◆ Exercise objective
Retype only the lines at the head of the records, first through the one with "Click the send message up-arrow button", exactly as written.

◆ Stored data entries
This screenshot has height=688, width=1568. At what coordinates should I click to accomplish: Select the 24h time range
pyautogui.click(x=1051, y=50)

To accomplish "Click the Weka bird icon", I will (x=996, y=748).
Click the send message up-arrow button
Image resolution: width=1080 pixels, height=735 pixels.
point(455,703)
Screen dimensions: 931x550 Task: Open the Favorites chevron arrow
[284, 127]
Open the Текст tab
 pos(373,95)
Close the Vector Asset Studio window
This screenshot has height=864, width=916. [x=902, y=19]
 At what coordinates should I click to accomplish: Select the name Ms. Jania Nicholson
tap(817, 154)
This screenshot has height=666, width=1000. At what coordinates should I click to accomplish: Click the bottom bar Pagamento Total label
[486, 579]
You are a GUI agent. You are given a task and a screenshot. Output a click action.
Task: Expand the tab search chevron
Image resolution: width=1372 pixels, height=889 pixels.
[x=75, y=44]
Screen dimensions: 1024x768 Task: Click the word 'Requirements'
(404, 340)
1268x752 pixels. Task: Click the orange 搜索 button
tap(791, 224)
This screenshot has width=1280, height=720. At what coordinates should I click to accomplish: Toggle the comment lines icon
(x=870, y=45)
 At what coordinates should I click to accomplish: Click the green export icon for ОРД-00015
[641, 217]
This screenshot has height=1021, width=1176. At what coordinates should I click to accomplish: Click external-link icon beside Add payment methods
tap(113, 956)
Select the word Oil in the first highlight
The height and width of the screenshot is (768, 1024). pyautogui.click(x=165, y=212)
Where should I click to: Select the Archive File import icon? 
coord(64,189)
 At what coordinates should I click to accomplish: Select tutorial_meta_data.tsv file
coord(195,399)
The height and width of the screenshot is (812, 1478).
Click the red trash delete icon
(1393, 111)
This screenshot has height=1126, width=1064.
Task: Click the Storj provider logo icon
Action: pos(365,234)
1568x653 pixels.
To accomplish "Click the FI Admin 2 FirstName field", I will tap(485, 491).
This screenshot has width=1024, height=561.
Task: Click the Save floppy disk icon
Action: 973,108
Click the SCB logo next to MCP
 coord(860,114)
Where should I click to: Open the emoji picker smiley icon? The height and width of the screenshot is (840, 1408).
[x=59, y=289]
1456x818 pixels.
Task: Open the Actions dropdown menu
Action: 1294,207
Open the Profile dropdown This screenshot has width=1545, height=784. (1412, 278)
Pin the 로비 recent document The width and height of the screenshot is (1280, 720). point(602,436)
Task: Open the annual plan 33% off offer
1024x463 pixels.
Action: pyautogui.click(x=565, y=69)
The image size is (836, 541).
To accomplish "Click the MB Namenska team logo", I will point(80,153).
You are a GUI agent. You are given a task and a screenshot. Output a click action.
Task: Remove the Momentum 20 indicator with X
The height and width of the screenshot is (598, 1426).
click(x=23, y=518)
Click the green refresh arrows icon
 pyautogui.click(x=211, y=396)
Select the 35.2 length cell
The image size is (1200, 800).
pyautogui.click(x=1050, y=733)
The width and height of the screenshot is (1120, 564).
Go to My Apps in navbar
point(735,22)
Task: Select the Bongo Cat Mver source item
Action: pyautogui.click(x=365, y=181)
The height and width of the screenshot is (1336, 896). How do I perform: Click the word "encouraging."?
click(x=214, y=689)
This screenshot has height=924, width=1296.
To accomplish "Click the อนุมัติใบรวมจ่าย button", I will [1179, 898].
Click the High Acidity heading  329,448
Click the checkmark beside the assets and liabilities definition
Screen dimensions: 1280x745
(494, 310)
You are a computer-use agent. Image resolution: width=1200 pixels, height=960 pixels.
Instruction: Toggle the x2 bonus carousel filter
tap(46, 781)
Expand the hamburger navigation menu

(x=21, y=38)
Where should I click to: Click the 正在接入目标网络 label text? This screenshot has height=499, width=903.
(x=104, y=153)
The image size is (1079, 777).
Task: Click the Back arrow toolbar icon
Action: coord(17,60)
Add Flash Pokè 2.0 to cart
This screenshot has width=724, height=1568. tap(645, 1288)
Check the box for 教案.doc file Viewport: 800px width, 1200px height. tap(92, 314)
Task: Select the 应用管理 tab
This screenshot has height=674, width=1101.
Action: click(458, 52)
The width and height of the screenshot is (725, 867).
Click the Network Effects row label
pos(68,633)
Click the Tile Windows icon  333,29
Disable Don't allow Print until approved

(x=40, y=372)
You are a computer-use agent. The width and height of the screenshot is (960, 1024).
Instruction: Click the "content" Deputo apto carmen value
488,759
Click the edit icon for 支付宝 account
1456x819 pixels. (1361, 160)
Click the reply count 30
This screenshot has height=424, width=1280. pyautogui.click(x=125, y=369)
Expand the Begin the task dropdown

◆ Output below
This screenshot has height=688, width=1568. At what coordinates should I click to accomplish: Select the 24h time range
pyautogui.click(x=1051, y=50)

To accomplish "Click the Weka bird icon", I will (x=996, y=748).
Click the send message up-arrow button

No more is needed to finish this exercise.